REQUIRED TASK
Which lines of the records below contain the string "flag"? Gather each of those lines in full, and treat uppercase and lowercase as different.

[Entries for locating elements and words]
□ □ □ □ □

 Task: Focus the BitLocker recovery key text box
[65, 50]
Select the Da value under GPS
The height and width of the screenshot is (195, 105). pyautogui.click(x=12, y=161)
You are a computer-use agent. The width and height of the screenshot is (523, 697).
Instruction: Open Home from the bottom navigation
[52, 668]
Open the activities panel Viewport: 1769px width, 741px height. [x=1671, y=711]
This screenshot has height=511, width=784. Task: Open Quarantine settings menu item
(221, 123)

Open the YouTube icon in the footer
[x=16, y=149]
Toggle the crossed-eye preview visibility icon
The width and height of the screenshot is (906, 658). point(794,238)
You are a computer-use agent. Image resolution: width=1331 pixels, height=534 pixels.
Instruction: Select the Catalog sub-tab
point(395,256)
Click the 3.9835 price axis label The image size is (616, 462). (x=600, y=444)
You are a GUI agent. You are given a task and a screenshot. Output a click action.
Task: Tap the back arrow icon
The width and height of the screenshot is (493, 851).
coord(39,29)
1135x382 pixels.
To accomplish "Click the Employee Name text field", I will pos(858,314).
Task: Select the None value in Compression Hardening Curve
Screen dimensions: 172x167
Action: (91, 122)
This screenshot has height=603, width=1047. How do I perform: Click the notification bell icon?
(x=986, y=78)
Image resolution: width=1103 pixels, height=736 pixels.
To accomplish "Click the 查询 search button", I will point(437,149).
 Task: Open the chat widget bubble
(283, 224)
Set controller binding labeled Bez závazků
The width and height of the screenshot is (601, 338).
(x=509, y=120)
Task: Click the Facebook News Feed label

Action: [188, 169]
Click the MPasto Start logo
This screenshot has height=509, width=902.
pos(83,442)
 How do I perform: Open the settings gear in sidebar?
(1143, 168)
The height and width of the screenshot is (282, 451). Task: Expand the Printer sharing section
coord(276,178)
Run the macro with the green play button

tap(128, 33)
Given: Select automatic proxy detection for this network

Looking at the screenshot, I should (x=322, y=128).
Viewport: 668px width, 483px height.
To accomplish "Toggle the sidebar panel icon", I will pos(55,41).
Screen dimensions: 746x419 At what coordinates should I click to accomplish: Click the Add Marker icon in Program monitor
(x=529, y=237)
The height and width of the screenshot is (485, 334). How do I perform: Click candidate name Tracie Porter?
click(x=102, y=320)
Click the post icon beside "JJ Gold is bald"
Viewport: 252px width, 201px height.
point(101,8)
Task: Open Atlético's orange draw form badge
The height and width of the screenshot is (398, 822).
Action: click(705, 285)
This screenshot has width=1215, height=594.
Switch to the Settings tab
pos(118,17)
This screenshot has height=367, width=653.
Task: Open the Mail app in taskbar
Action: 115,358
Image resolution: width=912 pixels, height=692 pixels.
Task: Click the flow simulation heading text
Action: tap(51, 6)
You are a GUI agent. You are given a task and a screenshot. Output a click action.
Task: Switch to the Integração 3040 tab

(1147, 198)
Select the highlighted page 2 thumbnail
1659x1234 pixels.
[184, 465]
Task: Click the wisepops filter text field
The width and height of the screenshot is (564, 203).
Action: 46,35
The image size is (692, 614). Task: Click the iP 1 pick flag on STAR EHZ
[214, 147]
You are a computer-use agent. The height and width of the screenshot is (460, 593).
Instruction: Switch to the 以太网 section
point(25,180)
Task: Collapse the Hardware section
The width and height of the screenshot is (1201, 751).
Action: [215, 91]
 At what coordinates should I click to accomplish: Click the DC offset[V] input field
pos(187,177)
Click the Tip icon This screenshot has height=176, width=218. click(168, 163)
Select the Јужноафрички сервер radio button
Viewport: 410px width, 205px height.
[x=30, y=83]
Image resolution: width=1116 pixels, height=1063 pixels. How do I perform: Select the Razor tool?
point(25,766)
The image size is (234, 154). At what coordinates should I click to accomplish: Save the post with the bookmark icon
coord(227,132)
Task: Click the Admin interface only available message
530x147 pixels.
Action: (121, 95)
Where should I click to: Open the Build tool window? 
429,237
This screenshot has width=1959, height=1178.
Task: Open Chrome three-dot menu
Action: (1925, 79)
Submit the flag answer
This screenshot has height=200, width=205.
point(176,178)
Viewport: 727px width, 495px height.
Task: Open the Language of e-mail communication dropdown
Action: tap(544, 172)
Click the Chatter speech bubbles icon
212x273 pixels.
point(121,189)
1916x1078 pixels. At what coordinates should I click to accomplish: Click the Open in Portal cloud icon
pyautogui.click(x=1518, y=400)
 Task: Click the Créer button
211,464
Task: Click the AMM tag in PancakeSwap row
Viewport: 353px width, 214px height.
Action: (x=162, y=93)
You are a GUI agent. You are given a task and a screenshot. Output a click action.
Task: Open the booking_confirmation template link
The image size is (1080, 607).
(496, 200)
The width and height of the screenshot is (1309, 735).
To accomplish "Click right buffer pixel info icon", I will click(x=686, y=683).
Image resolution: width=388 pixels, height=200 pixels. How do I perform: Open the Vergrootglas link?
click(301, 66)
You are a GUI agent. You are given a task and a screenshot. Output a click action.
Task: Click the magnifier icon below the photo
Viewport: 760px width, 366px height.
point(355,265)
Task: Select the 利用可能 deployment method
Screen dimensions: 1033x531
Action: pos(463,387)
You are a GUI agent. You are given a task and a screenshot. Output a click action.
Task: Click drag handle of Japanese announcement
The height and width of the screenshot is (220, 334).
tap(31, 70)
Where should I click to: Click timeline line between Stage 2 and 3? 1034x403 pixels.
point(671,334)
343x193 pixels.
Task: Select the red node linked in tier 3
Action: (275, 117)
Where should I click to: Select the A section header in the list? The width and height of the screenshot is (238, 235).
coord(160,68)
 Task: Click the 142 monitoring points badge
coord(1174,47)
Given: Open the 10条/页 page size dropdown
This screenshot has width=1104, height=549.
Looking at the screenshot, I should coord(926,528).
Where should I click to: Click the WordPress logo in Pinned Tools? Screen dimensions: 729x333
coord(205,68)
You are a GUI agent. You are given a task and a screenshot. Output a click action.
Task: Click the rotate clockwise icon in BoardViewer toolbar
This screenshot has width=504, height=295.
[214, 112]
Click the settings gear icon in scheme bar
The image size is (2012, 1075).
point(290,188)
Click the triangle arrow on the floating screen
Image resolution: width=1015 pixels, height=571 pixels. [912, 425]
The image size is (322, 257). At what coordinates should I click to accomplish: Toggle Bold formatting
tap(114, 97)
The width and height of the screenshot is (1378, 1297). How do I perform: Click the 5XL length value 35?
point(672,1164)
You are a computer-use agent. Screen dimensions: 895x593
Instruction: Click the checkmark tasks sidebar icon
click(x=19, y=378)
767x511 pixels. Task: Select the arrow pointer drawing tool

□ □ □ □ □

SOLUTION TO THE EXERCISE
The image size is (692, 614). Task: Click the iP 1 pick flag on STAR EHZ
Submit the flag answer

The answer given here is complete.